### Required action:
The data below should be duplicated in full, unchanged.

(Saved entries)

#####

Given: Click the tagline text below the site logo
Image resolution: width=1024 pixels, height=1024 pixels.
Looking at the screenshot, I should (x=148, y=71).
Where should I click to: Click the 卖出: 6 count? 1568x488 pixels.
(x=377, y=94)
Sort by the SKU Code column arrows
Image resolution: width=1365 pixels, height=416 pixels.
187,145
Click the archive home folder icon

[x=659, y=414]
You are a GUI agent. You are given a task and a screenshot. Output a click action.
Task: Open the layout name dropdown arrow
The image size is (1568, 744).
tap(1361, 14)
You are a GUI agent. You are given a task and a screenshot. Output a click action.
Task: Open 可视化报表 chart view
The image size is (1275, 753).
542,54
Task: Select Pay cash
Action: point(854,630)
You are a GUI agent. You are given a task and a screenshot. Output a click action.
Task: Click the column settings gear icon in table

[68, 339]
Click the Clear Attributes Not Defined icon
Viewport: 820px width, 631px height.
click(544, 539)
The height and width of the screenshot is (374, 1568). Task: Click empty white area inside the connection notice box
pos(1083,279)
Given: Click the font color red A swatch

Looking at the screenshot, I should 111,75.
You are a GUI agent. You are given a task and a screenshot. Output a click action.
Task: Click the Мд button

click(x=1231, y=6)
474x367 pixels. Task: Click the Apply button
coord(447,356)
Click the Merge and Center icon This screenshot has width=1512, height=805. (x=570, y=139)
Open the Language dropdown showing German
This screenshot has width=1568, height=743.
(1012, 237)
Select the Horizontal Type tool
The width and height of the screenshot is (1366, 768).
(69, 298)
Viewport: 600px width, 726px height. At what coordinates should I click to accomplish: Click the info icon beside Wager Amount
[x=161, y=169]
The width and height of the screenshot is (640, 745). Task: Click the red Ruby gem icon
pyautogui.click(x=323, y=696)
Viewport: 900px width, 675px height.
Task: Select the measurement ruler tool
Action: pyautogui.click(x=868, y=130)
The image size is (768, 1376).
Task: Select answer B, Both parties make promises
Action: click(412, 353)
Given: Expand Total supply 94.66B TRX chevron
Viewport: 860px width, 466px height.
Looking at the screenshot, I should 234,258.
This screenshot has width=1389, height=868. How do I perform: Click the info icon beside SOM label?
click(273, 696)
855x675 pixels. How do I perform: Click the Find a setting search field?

#####

### Exercise response:
Given: Click the tagline text below the site logo
Image resolution: width=1024 pixels, height=1024 pixels.
Looking at the screenshot, I should (x=148, y=71).
Where should I click to: Click the 卖出: 6 count? 1568x488 pixels.
(x=377, y=94)
Sort by the SKU Code column arrows
Image resolution: width=1365 pixels, height=416 pixels.
187,145
Click the archive home folder icon

[x=659, y=414]
You are a GUI agent. You are given a task and a screenshot. Output a click action.
Task: Open the layout name dropdown arrow
The image size is (1568, 744).
tap(1361, 14)
You are a GUI agent. You are given a task and a screenshot. Output a click action.
Task: Open 可视化报表 chart view
The image size is (1275, 753).
542,54
Task: Select Pay cash
Action: point(854,630)
You are a GUI agent. You are given a task and a screenshot. Output a click action.
Task: Click the column settings gear icon in table

[68, 339]
Click the Clear Attributes Not Defined icon
Viewport: 820px width, 631px height.
click(544, 539)
The height and width of the screenshot is (374, 1568). Task: Click empty white area inside the connection notice box
pos(1083,279)
Given: Click the font color red A swatch

Looking at the screenshot, I should 111,75.
You are a GUI agent. You are given a task and a screenshot. Output a click action.
Task: Click the Мд button

click(x=1231, y=6)
474x367 pixels. Task: Click the Apply button
coord(447,356)
Click the Merge and Center icon This screenshot has width=1512, height=805. (x=570, y=139)
Open the Language dropdown showing German
This screenshot has width=1568, height=743.
(1012, 237)
Select the Horizontal Type tool
The width and height of the screenshot is (1366, 768).
(69, 298)
Viewport: 600px width, 726px height. At what coordinates should I click to accomplish: Click the info icon beside Wager Amount
[x=161, y=169]
The width and height of the screenshot is (640, 745). Task: Click the red Ruby gem icon
pyautogui.click(x=323, y=696)
Viewport: 900px width, 675px height.
Task: Select the measurement ruler tool
Action: pyautogui.click(x=868, y=130)
The image size is (768, 1376).
Task: Select answer B, Both parties make promises
Action: click(412, 353)
Given: Expand Total supply 94.66B TRX chevron
Viewport: 860px width, 466px height.
Looking at the screenshot, I should 234,258.
This screenshot has width=1389, height=868. How do I perform: Click the info icon beside SOM label?
click(273, 696)
855x675 pixels. How do I perform: Click the Find a setting search field?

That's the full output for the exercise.